E increased inhibition of ACAT. The mass of the intracellular Ren inhibition of ACAT stimulates hepatic FXR Kinesin Spindle Protein 413 6th ACAT inhibition is not on the H See the expression of CYP7A1 and CYP7B1 in HepG2 cells. The cells were incubated for 48 h with or without the indicated concentration of AcLDL OAA TMCM and / or 50%. Each level of protein expression was analyzed by Western blot. The intensity t Erfa the gangs T is independently as mean of three-Dependent experiments shown. P # 0.05, # # P 0.01 compared to control cells, P 0.05 compared AcLDL-loaded cells. British Columbia is in the ratio Ratio obtained for the inhibition of ACAT Ht. W While FC was eliminated from 20 ? 0% intracellular Re FC, BC was slightly different from the cells in medium ? 70 secreted 0% in British Columbia intracellular R.
These novel Bleomycin effects of inhibition of ACAT can sound Ren, loaded the reduction of lipid accumulation in macrophages with AcLDL THP first BC secreted by macrophages on gene expression in dependence Embroidered dependence of FXR in HepG2 cells in the liver cells, k Nne British Columbia an FXR ligand, apoE expression f Promotes and suppresses its expression apoA1 and the enzymes that catalyze the synthesis of bile acids, CYP7A1 and CYP7B1 including normal catalyze. Is a plant sterol guggulsterone from Commiphora mukul tree and was h Used frequently to hyperlipidaemia mie Treat humans. It is well established that the GS can act as an antagonist and FXR reduce the expression of target genes of FXR. It has also been shown that the lipid lowering hepatic GS FXR FXR was mediated nozzles with knockout-M.

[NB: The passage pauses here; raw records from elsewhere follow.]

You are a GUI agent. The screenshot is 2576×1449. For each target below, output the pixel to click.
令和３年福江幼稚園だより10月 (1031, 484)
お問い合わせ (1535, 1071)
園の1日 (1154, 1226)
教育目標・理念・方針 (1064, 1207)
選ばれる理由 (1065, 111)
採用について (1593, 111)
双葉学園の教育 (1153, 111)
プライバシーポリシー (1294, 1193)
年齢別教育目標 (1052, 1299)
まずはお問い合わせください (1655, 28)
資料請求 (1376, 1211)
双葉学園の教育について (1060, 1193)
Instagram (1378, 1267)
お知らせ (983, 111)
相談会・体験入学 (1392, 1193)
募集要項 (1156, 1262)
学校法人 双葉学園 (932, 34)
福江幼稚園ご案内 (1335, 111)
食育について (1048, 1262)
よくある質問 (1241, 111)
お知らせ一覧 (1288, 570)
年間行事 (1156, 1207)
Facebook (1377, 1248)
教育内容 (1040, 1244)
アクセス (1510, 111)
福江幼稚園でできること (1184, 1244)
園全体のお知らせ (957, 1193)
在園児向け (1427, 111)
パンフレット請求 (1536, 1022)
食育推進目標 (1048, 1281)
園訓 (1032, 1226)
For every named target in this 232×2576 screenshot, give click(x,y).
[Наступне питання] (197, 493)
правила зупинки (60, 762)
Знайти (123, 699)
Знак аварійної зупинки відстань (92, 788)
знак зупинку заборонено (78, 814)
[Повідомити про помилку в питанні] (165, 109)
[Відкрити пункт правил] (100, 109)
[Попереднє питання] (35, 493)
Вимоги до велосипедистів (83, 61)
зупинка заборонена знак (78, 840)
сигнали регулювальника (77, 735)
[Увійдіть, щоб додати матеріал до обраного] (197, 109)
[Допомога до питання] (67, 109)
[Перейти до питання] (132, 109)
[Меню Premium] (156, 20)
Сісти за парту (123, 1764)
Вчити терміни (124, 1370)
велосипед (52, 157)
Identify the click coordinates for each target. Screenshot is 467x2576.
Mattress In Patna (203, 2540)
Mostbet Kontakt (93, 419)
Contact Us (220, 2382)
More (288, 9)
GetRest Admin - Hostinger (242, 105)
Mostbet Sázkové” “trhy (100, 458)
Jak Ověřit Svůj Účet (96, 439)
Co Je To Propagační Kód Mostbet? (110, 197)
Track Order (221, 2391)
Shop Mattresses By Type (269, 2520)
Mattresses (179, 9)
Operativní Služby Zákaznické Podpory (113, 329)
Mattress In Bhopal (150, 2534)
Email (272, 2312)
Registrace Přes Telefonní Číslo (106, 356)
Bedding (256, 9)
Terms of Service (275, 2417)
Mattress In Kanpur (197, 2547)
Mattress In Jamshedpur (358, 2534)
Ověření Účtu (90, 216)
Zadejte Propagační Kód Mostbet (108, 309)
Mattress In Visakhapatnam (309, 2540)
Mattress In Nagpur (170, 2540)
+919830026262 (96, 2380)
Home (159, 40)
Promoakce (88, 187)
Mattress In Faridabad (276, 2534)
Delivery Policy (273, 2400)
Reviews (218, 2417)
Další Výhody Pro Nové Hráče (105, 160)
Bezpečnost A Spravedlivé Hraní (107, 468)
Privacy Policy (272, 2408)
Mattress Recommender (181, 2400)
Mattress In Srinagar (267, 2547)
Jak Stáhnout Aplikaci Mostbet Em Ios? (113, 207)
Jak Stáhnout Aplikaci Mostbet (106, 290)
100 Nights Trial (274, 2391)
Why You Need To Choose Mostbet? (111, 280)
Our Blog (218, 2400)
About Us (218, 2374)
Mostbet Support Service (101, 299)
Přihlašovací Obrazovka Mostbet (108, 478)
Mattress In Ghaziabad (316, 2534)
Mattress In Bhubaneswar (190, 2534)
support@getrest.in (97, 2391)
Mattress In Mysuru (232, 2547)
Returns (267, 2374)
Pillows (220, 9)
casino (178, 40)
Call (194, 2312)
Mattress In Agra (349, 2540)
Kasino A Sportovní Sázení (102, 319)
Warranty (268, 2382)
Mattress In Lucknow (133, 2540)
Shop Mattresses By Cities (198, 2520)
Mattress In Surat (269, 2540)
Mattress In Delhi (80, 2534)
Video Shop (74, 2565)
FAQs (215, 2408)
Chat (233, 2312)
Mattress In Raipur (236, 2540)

The question whether the British Columbia can modulate secreted by macrophages respond the way of FXR in HepG2 cells, the cells with 50% of THP were a macrophage conditioned medium, the best, the presence of British CONFIRMS incubated Columbia. The concentration of British Columbia TMCM by 2.5 times by weight to 80% inhibition of the activity of t ACAT. FAO tested even no influence on the expression of any gene in HepG2 cells, such as macrophages THP first Tested as shown in Figure 5, between genes mediate FXR, CYP7A1, CYP7B1, and apoE were in a ratio of any household, to include the amount of British Columbia in TMCM regulated. The expression of CYP7A1 and CYP7B1 was of 75% and 50% reduced at a maximum concentration of BC in TMCM. In contrast, increased expression apoE 3 times Ht.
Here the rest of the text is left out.